**How to complete this task**
Exactly the lines from the one containing "Viewport: 600px width, 397px" through the end of the entries, both ends included, are to be output.

-------- Input records

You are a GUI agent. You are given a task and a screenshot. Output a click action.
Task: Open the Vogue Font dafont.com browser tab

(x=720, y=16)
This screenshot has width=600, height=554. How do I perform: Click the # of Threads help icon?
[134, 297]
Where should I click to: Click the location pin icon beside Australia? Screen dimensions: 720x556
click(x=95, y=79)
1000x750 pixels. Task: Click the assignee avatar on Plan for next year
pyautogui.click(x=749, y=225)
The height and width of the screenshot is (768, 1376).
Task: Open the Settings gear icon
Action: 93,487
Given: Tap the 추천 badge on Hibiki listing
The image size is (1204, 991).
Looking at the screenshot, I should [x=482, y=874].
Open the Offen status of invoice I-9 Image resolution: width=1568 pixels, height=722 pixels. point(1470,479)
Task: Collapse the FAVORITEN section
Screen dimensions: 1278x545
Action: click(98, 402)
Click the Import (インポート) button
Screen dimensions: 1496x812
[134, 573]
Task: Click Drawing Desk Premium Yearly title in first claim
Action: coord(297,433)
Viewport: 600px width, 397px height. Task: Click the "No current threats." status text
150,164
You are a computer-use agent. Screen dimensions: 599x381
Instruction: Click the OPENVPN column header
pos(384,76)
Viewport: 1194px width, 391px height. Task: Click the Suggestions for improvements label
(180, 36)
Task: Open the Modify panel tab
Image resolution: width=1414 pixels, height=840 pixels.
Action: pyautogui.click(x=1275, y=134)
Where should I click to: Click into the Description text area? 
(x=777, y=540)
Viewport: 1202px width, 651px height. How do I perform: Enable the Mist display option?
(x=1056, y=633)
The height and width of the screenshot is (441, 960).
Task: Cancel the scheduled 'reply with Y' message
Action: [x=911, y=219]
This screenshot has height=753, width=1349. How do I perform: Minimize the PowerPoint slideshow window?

----------------

**Result of the exercise**
Viewport: 600px width, 397px height. Task: Click the "No current threats." status text
150,164
You are a computer-use agent. Screen dimensions: 599x381
Instruction: Click the OPENVPN column header
pos(384,76)
Viewport: 1194px width, 391px height. Task: Click the Suggestions for improvements label
(180, 36)
Task: Open the Modify panel tab
Image resolution: width=1414 pixels, height=840 pixels.
Action: pyautogui.click(x=1275, y=134)
Where should I click to: Click into the Description text area? 
(x=777, y=540)
Viewport: 1202px width, 651px height. How do I perform: Enable the Mist display option?
(x=1056, y=633)
The height and width of the screenshot is (441, 960).
Task: Cancel the scheduled 'reply with Y' message
Action: [x=911, y=219]
This screenshot has height=753, width=1349. How do I perform: Minimize the PowerPoint slideshow window?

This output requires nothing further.